*TASK ITEM:*
What appears from the first line of the data below through the line containing "You are a computer-use agent. This", both included, should be copied exactly, and nothing else.

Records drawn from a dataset

_ _ _ _ _ _ _

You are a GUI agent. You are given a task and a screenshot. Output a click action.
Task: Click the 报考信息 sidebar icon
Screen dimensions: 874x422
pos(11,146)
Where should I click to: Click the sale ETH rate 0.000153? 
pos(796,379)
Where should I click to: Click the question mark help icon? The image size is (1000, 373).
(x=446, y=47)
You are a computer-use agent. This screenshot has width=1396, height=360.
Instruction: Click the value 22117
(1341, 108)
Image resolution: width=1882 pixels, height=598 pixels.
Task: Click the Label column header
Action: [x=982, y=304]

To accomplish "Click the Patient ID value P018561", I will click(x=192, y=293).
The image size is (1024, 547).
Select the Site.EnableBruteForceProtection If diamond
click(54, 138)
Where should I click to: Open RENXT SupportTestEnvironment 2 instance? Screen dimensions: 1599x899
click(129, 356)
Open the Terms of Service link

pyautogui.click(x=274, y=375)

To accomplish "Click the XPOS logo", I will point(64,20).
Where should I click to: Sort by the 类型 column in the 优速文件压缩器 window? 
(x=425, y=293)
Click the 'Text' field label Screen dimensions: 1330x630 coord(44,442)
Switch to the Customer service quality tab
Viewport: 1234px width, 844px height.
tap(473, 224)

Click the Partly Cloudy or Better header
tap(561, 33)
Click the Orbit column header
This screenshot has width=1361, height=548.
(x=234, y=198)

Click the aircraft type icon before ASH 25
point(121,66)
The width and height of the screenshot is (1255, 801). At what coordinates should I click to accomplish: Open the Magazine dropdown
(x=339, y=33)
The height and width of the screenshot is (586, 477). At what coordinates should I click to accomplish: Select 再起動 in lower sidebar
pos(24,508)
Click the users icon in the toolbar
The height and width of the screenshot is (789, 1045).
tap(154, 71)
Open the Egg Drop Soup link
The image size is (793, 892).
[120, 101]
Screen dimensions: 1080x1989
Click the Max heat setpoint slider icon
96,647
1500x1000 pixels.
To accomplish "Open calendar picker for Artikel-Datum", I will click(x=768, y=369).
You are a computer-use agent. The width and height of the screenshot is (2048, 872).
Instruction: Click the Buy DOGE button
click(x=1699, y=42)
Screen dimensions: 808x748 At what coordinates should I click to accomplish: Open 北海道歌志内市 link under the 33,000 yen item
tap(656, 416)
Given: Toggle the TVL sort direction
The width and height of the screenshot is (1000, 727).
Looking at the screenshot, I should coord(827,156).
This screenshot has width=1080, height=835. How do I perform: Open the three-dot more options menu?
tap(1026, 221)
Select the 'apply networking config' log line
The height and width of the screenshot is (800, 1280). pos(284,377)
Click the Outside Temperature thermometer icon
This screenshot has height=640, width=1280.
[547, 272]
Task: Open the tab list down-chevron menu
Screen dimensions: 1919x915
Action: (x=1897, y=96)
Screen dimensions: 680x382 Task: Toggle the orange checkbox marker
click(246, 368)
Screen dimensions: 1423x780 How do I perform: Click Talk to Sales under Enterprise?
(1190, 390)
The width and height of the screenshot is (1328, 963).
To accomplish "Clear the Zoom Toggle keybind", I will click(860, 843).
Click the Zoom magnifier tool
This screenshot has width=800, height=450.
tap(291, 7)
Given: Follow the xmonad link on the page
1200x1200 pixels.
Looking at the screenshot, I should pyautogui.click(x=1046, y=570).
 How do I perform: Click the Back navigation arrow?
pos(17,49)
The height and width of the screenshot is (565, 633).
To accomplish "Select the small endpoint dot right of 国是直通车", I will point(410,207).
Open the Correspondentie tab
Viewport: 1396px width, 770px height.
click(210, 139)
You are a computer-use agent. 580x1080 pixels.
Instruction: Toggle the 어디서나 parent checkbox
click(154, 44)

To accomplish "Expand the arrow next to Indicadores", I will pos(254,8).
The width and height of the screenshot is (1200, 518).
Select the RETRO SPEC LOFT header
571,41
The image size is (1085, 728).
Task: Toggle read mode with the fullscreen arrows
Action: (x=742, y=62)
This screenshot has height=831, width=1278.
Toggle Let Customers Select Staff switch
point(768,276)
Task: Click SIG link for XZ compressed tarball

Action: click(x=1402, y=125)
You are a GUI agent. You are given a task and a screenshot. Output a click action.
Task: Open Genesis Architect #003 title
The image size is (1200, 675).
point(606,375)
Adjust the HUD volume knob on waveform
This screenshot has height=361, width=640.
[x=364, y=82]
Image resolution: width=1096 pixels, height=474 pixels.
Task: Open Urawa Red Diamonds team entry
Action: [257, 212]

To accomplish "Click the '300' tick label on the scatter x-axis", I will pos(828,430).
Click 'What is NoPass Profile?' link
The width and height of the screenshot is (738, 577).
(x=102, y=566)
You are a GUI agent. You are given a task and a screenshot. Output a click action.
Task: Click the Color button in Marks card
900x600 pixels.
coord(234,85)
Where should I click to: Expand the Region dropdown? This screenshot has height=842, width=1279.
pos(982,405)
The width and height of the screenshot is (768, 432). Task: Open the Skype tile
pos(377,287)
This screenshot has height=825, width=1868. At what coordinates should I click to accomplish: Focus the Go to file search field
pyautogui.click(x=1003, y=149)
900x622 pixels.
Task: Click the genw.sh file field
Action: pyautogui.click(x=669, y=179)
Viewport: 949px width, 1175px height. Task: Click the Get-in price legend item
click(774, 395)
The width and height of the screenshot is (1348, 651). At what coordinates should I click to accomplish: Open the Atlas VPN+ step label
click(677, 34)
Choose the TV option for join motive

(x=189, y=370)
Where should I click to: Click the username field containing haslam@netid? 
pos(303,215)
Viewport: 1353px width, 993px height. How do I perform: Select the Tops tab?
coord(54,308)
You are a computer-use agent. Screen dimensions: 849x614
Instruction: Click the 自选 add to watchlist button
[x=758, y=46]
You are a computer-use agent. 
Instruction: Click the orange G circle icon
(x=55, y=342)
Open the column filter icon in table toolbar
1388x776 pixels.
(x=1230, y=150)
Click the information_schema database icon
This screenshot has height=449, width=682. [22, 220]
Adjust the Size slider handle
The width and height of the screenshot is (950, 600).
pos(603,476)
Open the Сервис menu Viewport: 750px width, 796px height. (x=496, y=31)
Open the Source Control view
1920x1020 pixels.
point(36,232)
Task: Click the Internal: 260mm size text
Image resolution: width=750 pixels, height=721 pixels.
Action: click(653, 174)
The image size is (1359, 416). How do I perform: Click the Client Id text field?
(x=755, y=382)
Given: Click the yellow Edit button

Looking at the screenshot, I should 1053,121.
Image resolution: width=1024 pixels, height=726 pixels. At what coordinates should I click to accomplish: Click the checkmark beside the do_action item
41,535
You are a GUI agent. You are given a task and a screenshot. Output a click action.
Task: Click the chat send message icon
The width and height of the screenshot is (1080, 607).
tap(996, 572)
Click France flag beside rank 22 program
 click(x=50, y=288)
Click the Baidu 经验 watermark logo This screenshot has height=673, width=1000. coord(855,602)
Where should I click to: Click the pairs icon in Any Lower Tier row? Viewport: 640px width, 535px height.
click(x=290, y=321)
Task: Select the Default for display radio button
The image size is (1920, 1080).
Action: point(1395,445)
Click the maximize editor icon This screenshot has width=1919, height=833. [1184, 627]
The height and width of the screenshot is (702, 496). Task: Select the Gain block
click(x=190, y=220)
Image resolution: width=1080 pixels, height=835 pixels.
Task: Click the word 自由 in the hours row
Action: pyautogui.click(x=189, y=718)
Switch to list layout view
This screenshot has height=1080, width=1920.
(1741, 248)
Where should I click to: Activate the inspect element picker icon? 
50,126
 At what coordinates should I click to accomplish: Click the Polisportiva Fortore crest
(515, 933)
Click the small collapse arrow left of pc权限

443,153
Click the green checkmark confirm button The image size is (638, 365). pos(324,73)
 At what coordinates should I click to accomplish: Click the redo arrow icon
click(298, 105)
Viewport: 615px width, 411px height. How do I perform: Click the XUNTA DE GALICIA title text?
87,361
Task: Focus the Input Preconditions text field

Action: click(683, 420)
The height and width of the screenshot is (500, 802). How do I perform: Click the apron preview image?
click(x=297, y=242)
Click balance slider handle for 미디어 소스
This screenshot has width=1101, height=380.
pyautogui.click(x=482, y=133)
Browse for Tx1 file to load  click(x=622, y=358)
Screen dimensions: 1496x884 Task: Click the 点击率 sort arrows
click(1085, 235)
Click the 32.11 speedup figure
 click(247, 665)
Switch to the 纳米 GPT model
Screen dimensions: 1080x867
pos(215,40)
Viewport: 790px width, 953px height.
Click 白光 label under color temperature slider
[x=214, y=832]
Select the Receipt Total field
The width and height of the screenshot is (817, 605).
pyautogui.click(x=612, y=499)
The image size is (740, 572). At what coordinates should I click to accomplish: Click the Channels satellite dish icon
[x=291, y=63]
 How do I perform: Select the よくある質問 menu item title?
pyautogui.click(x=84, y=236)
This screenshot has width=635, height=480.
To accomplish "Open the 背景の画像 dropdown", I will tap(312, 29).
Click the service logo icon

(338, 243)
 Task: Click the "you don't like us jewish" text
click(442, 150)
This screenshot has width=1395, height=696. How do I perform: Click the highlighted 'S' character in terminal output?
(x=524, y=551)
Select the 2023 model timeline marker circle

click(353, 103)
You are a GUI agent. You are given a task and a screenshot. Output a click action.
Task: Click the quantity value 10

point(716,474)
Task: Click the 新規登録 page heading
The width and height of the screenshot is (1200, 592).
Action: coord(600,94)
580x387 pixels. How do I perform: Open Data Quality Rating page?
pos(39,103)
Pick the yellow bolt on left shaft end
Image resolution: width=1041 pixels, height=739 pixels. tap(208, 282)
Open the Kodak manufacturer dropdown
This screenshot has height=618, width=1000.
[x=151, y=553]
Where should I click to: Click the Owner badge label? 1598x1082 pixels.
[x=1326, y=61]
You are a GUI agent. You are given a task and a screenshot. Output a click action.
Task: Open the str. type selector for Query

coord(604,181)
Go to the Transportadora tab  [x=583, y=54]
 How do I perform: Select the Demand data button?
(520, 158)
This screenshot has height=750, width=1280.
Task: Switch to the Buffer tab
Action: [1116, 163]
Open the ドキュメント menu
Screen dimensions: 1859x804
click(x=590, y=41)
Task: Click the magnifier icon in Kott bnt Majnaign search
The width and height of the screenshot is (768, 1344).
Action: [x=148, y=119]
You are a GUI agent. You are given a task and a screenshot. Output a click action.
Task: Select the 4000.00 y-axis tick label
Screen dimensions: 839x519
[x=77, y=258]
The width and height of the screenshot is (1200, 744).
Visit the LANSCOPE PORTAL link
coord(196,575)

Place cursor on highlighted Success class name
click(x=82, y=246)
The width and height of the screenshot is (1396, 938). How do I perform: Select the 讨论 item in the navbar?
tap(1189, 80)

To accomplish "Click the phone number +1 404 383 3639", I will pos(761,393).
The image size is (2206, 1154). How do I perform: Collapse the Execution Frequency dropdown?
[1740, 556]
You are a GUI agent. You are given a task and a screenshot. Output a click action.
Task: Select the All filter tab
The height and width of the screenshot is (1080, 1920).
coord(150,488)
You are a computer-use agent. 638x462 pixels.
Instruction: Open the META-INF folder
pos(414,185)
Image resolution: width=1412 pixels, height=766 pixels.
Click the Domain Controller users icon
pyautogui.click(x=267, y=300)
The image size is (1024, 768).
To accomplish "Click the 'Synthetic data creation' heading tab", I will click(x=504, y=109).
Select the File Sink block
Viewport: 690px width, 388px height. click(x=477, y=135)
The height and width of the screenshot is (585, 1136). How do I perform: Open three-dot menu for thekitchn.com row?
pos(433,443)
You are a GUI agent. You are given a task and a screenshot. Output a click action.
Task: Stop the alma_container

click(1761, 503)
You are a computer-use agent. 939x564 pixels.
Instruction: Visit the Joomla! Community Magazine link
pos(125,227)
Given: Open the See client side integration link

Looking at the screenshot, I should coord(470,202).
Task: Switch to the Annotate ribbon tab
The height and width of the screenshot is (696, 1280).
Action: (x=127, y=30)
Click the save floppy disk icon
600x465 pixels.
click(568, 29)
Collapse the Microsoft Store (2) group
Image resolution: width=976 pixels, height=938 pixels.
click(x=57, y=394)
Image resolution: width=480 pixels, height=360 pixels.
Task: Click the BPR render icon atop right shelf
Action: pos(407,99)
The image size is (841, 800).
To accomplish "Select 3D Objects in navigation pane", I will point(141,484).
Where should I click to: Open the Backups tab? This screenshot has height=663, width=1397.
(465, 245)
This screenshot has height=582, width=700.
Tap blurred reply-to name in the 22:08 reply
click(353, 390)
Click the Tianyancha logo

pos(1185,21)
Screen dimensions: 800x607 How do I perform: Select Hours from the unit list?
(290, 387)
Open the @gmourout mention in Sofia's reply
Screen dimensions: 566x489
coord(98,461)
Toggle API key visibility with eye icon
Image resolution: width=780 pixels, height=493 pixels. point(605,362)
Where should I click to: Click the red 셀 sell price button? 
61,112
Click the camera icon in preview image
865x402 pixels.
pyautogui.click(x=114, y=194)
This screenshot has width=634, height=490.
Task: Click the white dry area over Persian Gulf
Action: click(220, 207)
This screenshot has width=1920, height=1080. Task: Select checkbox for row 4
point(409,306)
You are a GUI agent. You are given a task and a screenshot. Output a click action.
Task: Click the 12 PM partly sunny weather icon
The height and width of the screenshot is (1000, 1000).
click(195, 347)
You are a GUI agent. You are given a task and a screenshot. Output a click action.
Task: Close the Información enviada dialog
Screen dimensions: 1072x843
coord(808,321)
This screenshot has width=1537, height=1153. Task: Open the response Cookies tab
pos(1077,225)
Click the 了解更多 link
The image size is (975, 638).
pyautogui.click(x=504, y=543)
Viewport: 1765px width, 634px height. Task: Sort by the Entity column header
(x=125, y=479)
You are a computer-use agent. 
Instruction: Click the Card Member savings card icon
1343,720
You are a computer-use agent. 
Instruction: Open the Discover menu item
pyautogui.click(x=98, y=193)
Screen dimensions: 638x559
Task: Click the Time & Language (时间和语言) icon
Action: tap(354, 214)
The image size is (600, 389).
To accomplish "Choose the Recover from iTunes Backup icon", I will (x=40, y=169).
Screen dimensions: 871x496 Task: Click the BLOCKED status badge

_ _ _ _ _ _ _

*EXERCISE ANSWER:*
You are a GUI agent. You are given a task and a screenshot. Output a click action.
Task: Click the 报考信息 sidebar icon
Screen dimensions: 874x422
pos(11,146)
Where should I click to: Click the sale ETH rate 0.000153? 
pos(796,379)
Where should I click to: Click the question mark help icon? The image size is (1000, 373).
(x=446, y=47)
You are a computer-use agent. This screenshot has width=1396, height=360.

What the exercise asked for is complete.